** Begin Data supplied **
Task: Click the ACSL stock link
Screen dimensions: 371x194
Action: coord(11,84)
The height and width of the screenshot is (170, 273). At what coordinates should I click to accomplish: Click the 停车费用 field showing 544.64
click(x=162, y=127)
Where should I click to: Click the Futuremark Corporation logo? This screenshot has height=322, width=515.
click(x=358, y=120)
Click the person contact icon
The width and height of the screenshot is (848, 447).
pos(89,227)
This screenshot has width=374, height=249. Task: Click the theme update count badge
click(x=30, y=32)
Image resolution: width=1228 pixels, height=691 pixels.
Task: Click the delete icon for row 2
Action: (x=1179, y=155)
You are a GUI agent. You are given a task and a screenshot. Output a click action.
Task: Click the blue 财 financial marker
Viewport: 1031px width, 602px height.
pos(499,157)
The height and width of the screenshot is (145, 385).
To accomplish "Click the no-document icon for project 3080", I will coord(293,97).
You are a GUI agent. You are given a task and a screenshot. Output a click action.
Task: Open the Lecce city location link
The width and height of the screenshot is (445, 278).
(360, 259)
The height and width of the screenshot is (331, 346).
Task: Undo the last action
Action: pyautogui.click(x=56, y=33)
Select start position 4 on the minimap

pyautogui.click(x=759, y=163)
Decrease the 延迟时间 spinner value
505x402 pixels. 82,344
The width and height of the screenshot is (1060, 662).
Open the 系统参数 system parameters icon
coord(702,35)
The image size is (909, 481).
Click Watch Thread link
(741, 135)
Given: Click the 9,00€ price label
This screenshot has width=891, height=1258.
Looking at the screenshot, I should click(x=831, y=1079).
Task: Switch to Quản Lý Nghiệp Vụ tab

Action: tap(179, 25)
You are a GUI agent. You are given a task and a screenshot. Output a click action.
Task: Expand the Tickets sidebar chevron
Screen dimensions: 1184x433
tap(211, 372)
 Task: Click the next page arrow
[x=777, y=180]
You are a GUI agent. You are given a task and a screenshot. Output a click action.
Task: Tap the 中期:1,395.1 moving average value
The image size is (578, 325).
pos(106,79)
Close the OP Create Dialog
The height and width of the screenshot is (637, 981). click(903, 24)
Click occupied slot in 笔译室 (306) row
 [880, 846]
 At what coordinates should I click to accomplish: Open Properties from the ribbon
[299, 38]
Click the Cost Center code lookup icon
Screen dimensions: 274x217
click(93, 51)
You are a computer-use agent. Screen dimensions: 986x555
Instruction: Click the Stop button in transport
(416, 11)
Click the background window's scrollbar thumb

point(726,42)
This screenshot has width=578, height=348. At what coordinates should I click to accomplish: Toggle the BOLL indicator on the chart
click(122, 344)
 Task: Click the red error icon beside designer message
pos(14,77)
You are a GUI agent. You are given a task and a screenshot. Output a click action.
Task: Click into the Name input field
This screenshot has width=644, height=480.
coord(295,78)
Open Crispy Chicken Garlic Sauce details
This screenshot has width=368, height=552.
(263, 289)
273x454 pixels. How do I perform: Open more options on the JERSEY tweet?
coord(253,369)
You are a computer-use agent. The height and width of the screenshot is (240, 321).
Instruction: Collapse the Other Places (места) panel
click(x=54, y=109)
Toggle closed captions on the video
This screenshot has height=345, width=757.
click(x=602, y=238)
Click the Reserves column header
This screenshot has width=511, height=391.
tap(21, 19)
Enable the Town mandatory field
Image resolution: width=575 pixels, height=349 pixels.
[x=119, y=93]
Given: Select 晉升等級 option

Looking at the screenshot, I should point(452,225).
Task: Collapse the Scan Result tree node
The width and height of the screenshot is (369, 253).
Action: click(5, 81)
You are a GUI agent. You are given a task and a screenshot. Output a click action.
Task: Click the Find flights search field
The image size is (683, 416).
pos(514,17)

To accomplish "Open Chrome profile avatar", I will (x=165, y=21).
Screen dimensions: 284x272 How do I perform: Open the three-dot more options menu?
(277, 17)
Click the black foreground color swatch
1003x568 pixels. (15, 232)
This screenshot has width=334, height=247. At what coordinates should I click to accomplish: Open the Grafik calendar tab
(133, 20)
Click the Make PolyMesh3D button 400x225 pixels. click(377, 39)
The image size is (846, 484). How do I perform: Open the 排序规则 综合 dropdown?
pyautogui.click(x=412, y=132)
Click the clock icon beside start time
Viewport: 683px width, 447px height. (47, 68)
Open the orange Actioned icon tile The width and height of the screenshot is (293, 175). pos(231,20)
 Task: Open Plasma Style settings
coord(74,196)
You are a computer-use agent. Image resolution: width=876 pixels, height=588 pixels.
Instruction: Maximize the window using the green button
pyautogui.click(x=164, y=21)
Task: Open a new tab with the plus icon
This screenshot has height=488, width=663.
** End Data supplied **
Format every line of the items above as a JSON list of strings, one string per line, and leave out blank lines.

_Expected answer_
[
  "Task: Click the ACSL stock link",
  "Screen dimensions: 371x194",
  "Action: coord(11,84)",
  "The height and width of the screenshot is (170, 273). At what coordinates should I click to accomplish: Click the 停车费用 field showing 544.64",
  "click(x=162, y=127)",
  "Where should I click to: Click the Futuremark Corporation logo? This screenshot has height=322, width=515.",
  "click(x=358, y=120)",
  "Click the person contact icon",
  "The width and height of the screenshot is (848, 447).",
  "pos(89,227)",
  "This screenshot has width=374, height=249. Task: Click the theme update count badge",
  "click(x=30, y=32)",
  "Image resolution: width=1228 pixels, height=691 pixels.",
  "Task: Click the delete icon for row 2",
  "Action: (x=1179, y=155)",
  "You are a GUI agent. You are given a task and a screenshot. Output a click action.",
  "Task: Click the blue 财 financial marker",
  "Viewport: 1031px width, 602px height.",
  "pos(499,157)",
  "The height and width of the screenshot is (145, 385).",
  "To accomplish \"Click the no-document icon for project 3080\", I will coord(293,97).",
  "You are a GUI agent. You are given a task and a screenshot. Output a click action.",
  "Task: Open the Lecce city location link",
  "The width and height of the screenshot is (445, 278).",
  "(360, 259)",
  "The height and width of the screenshot is (331, 346).",
  "Task: Undo the last action",
  "Action: pyautogui.click(x=56, y=33)",
  "Select start position 4 on the minimap",
  "pyautogui.click(x=759, y=163)",
  "Decrease the 延迟时间 spinner value",
  "505x402 pixels. 82,344",
  "The width and height of the screenshot is (1060, 662).",
  "Open the 系统参数 system parameters icon",
  "coord(702,35)",
  "The image size is (909, 481).",
  "Click Watch Thread link",
  "(741, 135)",
  "Given: Click the 9,00€ price label",
  "This screenshot has width=891, height=1258.",
  "Looking at the screenshot, I should click(x=831, y=1079).",
  "Task: Switch to Quản Lý Nghiệp Vụ tab",
  "Action: tap(179, 25)",
  "You are a GUI agent. You are given a task and a screenshot. Output a click action.",
  "Task: Expand the Tickets sidebar chevron",
  "Screen dimensions: 1184x433",
  "tap(211, 372)",
  " Task: Click the next page arrow",
  "[x=777, y=180]",
  "You are a GUI agent. You are given a task and a screenshot. Output a click action.",
  "Task: Tap the 中期:1,395.1 moving average value",
  "The image size is (578, 325).",
  "pos(106,79)",
  "Close the OP Create Dialog",
  "The height and width of the screenshot is (637, 981). click(903, 24)",
  "Click occupied slot in 笔译室 (306) row",
  " [880, 846]",
  " At what coordinates should I click to accomplish: Open Properties from the ribbon",
  "[299, 38]",
  "Click the Cost Center code lookup icon",
  "Screen dimensions: 274x217",
  "click(93, 51)",
  "You are a computer-use agent. Screen dimensions: 986x555",
  "Instruction: Click the Stop button in transport",
  "(416, 11)",
  "Click the background window's scrollbar thumb",
  "point(726,42)",
  "This screenshot has width=578, height=348. At what coordinates should I click to accomplish: Toggle the BOLL indicator on the chart",
  "click(122, 344)",
  " Task: Click the red error icon beside designer message",
  "pos(14,77)",
  "You are a GUI agent. You are given a task and a screenshot. Output a click action.",
  "Task: Click into the Name input field",
  "This screenshot has width=644, height=480.",
  "coord(295,78)",
  "Open Crispy Chicken Garlic Sauce details",
  "This screenshot has width=368, height=552.",
  "(263, 289)",
  "273x454 pixels. How do I perform: Open more options on the JERSEY tweet?",
  "coord(253,369)",
  "You are a computer-use agent. The height and width of the screenshot is (240, 321).",
  "Instruction: Collapse the Other Places (места) panel",
  "click(x=54, y=109)",
  "Toggle closed captions on the video",
  "This screenshot has height=345, width=757.",
  "click(x=602, y=238)",
  "Click the Reserves column header",
  "This screenshot has width=511, height=391.",
  "tap(21, 19)",
  "Enable the Town mandatory field",
  "Image resolution: width=575 pixels, height=349 pixels.",
  "[x=119, y=93]",
  "Given: Select 晉升等級 option",
  "Looking at the screenshot, I should point(452,225).",
  "Task: Collapse the Scan Result tree node",
  "The width and height of the screenshot is (369, 253).",
  "Action: click(5, 81)",
  "You are a GUI agent. You are given a task and a screenshot. Output a click action.",
  "Task: Click the Find flights search field",
  "The image size is (683, 416).",
  "pos(514,17)",
  "To accomplish \"Open Chrome profile avatar\", I will (x=165, y=21).",
  "Screen dimensions: 284x272 How do I perform: Open the three-dot more options menu?",
  "(277, 17)",
  "Click the black foreground color swatch",
  "1003x568 pixels. (15, 232)",
  "This screenshot has width=334, height=247. At what coordinates should I click to accomplish: Open the Grafik calendar tab",
  "(133, 20)",
  "Click the Make PolyMesh3D button 400x225 pixels. click(377, 39)",
  "The image size is (846, 484). How do I perform: Open the 排序规则 综合 dropdown?",
  "pyautogui.click(x=412, y=132)",
  "Click the clock icon beside start time",
  "Viewport: 683px width, 447px height. (47, 68)",
  "Open the orange Actioned icon tile The width and height of the screenshot is (293, 175). pos(231,20)",
  " Task: Open Plasma Style settings",
  "coord(74,196)",
  "You are a computer-use agent. Image resolution: width=876 pixels, height=588 pixels.",
  "Instruction: Maximize the window using the green button",
  "pyautogui.click(x=164, y=21)",
  "Task: Open a new tab with the plus icon",
  "This screenshot has height=488, width=663."
]